By Michelle Hatfield
The Modesto Bee, May 5, 2010
The water is not safe. Parents buy bottled water to drink, cook and bathe their infants.
Some children have suffered painful intestinal aches.
These people aren't from a Third World country - they live in Stanislaus County's outlying areas such as Monterey Tract Park and Riverdale Park, where access to clean, healthy drinking water is hard to come by.
Residents and clean water organizers talked about their plight Tuesday in rallies and news conferences across California, in conjunction with National Drinking Water Week.
"I'm worried about my children and their future," said Mario Jimenez, a resident of Riverdale, at a news conference in Modesto.
Riverdale is a community of 300 houses west of Ceres, west of Carpenter Road between Paradise Road and Whitmore Avenue. "Water is life. If there's no water, there's no life," Jimenez said.
Cities and towns across California consistently test positive for contaminants such as arsenic, manganese and nitrates. Ingesting them can cause cancer, neurological disorders and stomach pain.
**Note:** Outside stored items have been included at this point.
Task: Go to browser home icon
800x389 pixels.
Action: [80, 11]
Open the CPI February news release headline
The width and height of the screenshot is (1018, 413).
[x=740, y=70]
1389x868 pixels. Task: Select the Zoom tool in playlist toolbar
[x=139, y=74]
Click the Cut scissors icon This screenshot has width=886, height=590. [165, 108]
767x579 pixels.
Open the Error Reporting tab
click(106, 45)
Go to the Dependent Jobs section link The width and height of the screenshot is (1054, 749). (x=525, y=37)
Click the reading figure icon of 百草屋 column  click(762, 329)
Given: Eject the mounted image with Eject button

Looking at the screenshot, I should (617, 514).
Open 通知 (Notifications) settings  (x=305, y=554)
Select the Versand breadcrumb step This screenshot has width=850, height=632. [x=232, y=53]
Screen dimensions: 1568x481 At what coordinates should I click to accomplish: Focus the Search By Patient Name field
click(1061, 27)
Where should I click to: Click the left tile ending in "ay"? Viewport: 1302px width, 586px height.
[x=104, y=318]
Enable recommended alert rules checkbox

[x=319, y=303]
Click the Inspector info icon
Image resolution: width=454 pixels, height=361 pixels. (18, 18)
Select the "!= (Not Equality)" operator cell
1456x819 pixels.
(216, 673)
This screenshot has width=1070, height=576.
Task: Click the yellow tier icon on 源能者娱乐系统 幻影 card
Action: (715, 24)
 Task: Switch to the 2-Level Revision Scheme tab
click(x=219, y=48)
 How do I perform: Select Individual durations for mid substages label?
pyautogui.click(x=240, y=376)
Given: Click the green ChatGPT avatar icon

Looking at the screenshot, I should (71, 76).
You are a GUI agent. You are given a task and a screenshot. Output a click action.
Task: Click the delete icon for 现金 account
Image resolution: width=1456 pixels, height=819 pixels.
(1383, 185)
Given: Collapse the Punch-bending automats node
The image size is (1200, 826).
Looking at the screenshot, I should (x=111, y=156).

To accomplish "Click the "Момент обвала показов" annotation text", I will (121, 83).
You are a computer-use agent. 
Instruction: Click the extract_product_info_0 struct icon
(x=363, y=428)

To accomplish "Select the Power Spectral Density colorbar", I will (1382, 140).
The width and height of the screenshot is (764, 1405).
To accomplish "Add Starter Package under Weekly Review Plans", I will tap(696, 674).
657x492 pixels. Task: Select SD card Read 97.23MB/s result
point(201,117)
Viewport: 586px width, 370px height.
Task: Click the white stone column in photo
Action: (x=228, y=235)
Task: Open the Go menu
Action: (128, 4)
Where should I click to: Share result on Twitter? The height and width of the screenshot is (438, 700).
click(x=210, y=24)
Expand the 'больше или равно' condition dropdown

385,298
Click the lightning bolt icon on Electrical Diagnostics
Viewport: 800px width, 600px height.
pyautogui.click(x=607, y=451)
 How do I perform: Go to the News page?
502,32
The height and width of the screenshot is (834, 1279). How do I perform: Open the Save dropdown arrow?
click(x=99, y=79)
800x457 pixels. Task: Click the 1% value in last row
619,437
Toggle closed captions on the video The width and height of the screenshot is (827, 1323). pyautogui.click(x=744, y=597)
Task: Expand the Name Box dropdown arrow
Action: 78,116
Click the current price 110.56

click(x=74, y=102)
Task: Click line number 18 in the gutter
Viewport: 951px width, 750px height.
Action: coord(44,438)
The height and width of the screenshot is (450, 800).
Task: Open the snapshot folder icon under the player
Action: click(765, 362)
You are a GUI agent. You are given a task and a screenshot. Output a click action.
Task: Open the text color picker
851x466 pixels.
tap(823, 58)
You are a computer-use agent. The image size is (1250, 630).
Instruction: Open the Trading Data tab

To avoid the danger, some people buy bottled water, but the cost is too high for many low-income families, residents said Tuesday.
Some of the chemicals occur naturally, but others come from landfills or dairy and farm runoff.
"Instead of fighting over surface water, like how much should be pumped from the delta or which way canals flow, people should be thinking about groundwater and what you're drinking," said Jennifer Clary, water policy analyst with Clean Water Action. The San Francisco-based coalition fights for clean water across California.